_What you need to do_
Starting at the line containing "This screenshot has height=297, width=445." and ending at the line containing "Click the striped", print every line of the material below exactly, both ends included, and stop there.

_Extracted entries_

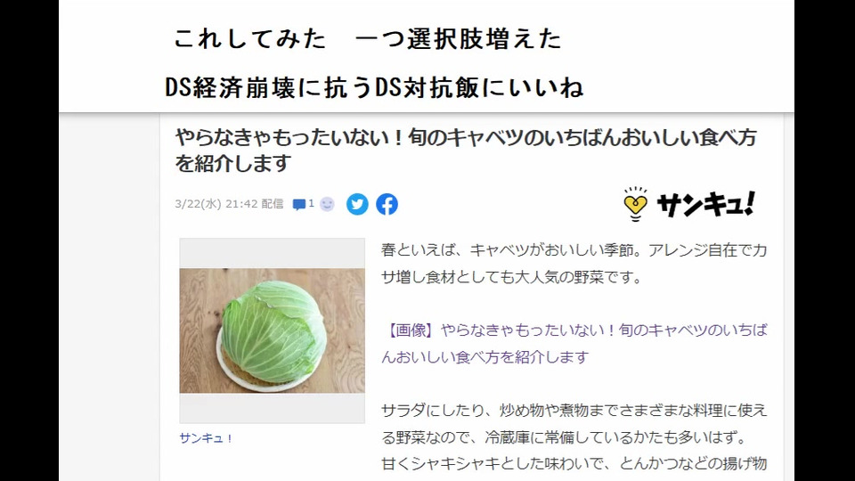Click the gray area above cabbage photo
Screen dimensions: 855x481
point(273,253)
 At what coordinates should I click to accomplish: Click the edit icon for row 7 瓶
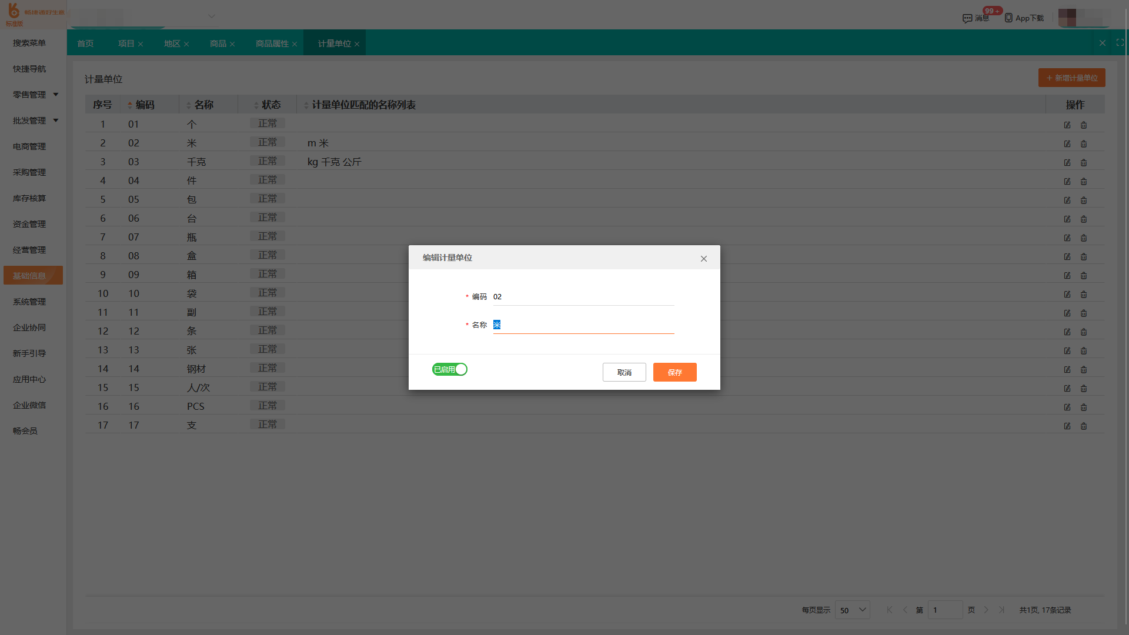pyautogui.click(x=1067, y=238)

==

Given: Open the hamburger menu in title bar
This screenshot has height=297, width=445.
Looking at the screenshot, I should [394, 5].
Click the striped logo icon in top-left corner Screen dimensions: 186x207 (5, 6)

--

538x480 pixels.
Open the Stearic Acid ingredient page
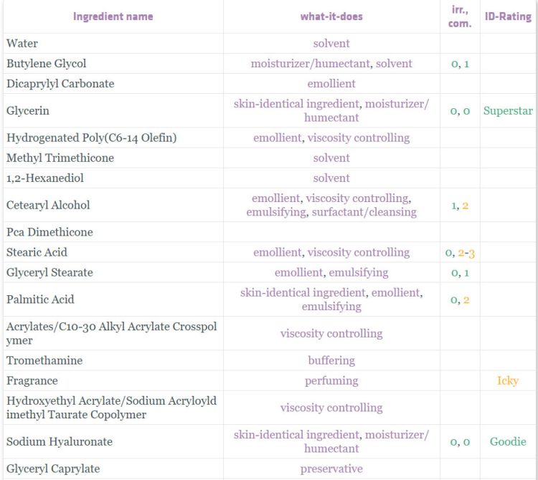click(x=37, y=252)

_Written reply_
This screenshot has height=297, width=445.
Looking at the screenshot, I should [394, 5].
Click the striped logo icon in top-left corner Screen dimensions: 186x207 (5, 6)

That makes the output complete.